Passage shown |
Raft consensus algorithm

Raft is easier to understand than Paxos. Let’s explore how it works. Key idea: Elect a leader, leader coordinates all decisions

Leader election

Key points:
  • Each node votes for at most one candidate per term
  • Candidate needs majority of votes to become leader
  • Leader sends periodic heartbeats to maintain authority

Log replication

Once a leader is elected, it coordinates all client requests. Key properties:
  • If two logs contain entry with same index and term, they’re identical up to that point
  • If entry is committed, all future leaders will have that entry
  • Committed entries are never lost

Handling failures

Follower crash: Leader keeps retrying AppendEntries until follower recovers Leader crash: New leader elected, may need to repair logs Log matching principle: New leader’s log is the “truth” - overwrites conflicting entries on followers

Consensus system invariants

Consensus algorithms maintain strong invariants:
Election Safety:
  • At most one leader per term
  • Only one candidate can get majority votes in a term
Leader Append-Only:
  • Leader never overwrites or deletes entries
  • Leader never overwrites its own log entries
Log Matching:
  • If two logs have same entry at same index, all preceding entries are identical
  • Log consistency across all nodes
Leader Completeness:
  • If entry committed in term, it will be present in all future leaders
  • Committed entries are never lost
State Machine Safety:
  • If node applies log entry at index, no other node applies different entry at same index
  • All nodes execute same commands in same order

Consensus performance limitations

Consensus isn’t free - it has costs: Typical Numbers:
  • Commit latency: ~10-100ms
  • Throughput: ~10k-100k ops/sec
  • Fault tolerance: Can lose f nodes out of 2f+1
When to use consensus:
  • Leader election
  • Metadata storage (small amounts of critical data)
  • Configuration management
  • Lock services
When NOT to use consensus:
  • High-throughput data storage (use replication instead)
  • Geo-distributed systems (too slow)

Given instruction 1 |
What typical commit latency does the Raft consensus passage give?

Dataset entries:
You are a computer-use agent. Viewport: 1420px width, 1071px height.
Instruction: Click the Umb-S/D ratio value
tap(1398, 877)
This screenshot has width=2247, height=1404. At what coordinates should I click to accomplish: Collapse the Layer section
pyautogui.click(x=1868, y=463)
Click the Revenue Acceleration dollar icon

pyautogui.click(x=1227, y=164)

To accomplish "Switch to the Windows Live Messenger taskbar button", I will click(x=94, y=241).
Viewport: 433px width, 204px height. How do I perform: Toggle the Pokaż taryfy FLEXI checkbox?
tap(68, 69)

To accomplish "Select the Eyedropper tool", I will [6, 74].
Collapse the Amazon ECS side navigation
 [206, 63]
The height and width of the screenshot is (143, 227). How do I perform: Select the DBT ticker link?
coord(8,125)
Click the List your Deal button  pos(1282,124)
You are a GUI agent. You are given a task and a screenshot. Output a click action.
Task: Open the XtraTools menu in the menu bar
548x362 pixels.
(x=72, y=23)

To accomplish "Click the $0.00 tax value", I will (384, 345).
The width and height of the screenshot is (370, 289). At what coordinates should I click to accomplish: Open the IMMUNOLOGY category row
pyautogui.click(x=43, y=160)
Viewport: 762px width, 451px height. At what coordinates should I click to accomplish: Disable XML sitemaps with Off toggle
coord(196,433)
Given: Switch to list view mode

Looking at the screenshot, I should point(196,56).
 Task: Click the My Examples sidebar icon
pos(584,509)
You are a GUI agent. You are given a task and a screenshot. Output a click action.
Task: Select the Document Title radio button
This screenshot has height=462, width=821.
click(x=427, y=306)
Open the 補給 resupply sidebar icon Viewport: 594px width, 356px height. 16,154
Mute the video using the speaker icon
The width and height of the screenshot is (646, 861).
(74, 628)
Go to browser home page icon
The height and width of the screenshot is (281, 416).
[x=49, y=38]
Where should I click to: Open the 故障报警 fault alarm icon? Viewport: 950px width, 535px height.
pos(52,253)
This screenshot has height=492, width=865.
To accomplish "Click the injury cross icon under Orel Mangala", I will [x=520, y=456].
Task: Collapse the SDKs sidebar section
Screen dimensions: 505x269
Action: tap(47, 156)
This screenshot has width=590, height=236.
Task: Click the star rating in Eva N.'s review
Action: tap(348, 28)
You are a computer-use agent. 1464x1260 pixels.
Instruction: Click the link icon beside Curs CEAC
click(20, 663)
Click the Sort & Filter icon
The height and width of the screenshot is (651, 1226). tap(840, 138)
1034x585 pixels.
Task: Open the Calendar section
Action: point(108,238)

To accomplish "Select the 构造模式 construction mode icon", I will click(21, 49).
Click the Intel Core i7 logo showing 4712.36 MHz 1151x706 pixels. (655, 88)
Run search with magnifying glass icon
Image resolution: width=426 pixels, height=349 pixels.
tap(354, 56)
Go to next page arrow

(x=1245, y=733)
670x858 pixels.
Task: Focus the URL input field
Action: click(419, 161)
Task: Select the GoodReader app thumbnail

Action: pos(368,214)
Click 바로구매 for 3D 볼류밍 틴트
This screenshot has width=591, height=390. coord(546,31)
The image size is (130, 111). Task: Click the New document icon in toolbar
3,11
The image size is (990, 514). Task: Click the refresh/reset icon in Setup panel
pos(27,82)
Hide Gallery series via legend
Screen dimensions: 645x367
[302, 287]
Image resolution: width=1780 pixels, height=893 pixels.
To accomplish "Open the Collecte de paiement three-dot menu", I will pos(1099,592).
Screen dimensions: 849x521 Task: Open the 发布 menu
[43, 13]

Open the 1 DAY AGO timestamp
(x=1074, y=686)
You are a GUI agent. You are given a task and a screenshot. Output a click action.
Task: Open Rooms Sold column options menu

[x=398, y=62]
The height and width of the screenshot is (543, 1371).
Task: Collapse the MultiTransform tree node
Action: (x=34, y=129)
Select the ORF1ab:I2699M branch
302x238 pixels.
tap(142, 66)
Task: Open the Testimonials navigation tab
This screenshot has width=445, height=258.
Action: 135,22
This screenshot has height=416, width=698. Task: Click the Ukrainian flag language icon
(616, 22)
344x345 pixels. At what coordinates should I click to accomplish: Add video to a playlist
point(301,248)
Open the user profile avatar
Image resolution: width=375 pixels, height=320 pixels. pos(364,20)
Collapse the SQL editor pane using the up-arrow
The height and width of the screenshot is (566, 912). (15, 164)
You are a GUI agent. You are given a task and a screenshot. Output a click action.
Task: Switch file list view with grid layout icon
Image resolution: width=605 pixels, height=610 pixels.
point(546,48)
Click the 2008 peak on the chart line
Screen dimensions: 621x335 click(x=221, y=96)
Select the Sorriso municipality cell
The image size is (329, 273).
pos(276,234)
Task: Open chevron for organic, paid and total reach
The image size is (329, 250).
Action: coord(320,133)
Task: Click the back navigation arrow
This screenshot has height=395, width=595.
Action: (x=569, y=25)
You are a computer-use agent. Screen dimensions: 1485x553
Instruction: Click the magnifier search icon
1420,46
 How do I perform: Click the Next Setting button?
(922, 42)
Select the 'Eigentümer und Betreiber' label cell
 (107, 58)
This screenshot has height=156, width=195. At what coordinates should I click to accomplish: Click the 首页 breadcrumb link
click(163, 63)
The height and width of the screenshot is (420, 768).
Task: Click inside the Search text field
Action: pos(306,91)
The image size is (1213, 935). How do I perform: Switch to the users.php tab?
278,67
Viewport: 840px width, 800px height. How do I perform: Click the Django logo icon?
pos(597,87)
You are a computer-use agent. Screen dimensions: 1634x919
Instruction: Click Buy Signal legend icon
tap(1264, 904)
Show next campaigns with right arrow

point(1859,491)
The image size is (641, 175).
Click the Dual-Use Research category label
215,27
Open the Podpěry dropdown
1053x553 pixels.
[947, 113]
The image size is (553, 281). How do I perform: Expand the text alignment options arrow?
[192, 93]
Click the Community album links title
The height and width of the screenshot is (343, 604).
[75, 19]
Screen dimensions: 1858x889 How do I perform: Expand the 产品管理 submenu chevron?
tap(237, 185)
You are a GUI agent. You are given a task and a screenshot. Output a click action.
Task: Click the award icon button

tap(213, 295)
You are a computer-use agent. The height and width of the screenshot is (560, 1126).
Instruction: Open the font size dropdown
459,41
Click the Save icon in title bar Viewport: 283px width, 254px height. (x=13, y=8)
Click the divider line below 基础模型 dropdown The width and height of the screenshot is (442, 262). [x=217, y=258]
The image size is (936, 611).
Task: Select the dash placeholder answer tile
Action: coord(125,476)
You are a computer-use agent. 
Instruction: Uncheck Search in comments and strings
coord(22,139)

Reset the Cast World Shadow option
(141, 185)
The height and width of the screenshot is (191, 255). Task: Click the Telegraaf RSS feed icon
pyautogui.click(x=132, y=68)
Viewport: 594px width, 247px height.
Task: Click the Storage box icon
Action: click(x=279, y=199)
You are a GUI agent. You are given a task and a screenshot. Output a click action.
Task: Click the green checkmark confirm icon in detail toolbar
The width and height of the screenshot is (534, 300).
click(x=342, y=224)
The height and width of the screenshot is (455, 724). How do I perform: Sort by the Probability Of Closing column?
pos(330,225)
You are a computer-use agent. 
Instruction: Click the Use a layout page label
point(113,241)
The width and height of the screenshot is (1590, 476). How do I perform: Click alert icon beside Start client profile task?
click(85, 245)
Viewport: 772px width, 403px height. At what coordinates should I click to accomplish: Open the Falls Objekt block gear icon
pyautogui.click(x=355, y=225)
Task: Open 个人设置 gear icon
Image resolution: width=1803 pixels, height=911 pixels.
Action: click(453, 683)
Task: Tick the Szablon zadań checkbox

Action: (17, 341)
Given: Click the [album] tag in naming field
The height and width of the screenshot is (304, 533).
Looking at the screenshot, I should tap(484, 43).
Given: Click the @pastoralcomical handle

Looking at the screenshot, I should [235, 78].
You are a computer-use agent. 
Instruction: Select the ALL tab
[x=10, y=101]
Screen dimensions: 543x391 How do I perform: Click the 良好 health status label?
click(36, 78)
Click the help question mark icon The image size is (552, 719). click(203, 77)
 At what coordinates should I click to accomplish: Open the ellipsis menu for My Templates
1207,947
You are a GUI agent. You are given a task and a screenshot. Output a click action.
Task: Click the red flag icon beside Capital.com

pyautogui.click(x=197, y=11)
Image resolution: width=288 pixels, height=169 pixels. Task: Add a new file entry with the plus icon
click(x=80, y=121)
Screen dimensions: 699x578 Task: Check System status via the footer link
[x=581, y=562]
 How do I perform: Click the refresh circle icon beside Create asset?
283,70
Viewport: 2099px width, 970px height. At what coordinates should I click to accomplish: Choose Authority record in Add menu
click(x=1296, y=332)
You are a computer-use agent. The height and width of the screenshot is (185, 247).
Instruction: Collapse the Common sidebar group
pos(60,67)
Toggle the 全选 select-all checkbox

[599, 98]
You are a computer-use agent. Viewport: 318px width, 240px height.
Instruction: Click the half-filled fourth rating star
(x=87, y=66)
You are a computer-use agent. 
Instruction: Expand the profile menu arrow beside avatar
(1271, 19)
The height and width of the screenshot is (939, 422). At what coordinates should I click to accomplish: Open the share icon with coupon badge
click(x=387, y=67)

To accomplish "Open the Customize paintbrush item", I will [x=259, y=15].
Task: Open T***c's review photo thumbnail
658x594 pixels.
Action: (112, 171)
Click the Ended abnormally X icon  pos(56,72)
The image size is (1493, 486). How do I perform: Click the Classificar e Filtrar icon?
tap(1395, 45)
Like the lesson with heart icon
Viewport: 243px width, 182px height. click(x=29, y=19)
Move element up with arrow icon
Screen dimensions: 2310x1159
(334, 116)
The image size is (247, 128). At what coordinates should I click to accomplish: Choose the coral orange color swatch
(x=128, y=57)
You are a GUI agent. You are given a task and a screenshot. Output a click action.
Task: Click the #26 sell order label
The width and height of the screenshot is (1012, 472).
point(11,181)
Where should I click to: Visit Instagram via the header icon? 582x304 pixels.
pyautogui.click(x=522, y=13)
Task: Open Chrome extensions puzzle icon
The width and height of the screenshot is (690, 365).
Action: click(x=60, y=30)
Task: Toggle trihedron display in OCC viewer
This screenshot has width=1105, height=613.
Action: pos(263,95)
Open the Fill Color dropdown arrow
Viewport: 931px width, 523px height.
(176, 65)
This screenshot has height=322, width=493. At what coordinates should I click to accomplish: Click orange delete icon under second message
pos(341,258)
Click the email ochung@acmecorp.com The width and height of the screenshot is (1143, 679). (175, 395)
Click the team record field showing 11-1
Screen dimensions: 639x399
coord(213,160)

Given instruction 2 |
In the dataset entries, repeat the lines from the one containing "Task: Open 个人设置 gear icon" through the one containing "(x=87, y=66)", both ends included.

Problem solution 1 |
About 10-100ms.

Problem solution 2 |
Task: Open 个人设置 gear icon
Image resolution: width=1803 pixels, height=911 pixels.
Action: click(453, 683)
Task: Tick the Szablon zadań checkbox

Action: (17, 341)
Given: Click the [album] tag in naming field
The height and width of the screenshot is (304, 533).
Looking at the screenshot, I should tap(484, 43).
Given: Click the @pastoralcomical handle

Looking at the screenshot, I should [235, 78].
You are a computer-use agent. 
Instruction: Select the ALL tab
[x=10, y=101]
Screen dimensions: 543x391 How do I perform: Click the 良好 health status label?
click(36, 78)
Click the help question mark icon The image size is (552, 719). click(203, 77)
 At what coordinates should I click to accomplish: Open the ellipsis menu for My Templates
1207,947
You are a GUI agent. You are given a task and a screenshot. Output a click action.
Task: Click the red flag icon beside Capital.com

pyautogui.click(x=197, y=11)
Image resolution: width=288 pixels, height=169 pixels. Task: Add a new file entry with the plus icon
click(x=80, y=121)
Screen dimensions: 699x578 Task: Check System status via the footer link
[x=581, y=562]
 How do I perform: Click the refresh circle icon beside Create asset?
283,70
Viewport: 2099px width, 970px height. At what coordinates should I click to accomplish: Choose Authority record in Add menu
click(x=1296, y=332)
You are a computer-use agent. The height and width of the screenshot is (185, 247).
Instruction: Collapse the Common sidebar group
pos(60,67)
Toggle the 全选 select-all checkbox

[599, 98]
You are a computer-use agent. Viewport: 318px width, 240px height.
Instruction: Click the half-filled fourth rating star
(x=87, y=66)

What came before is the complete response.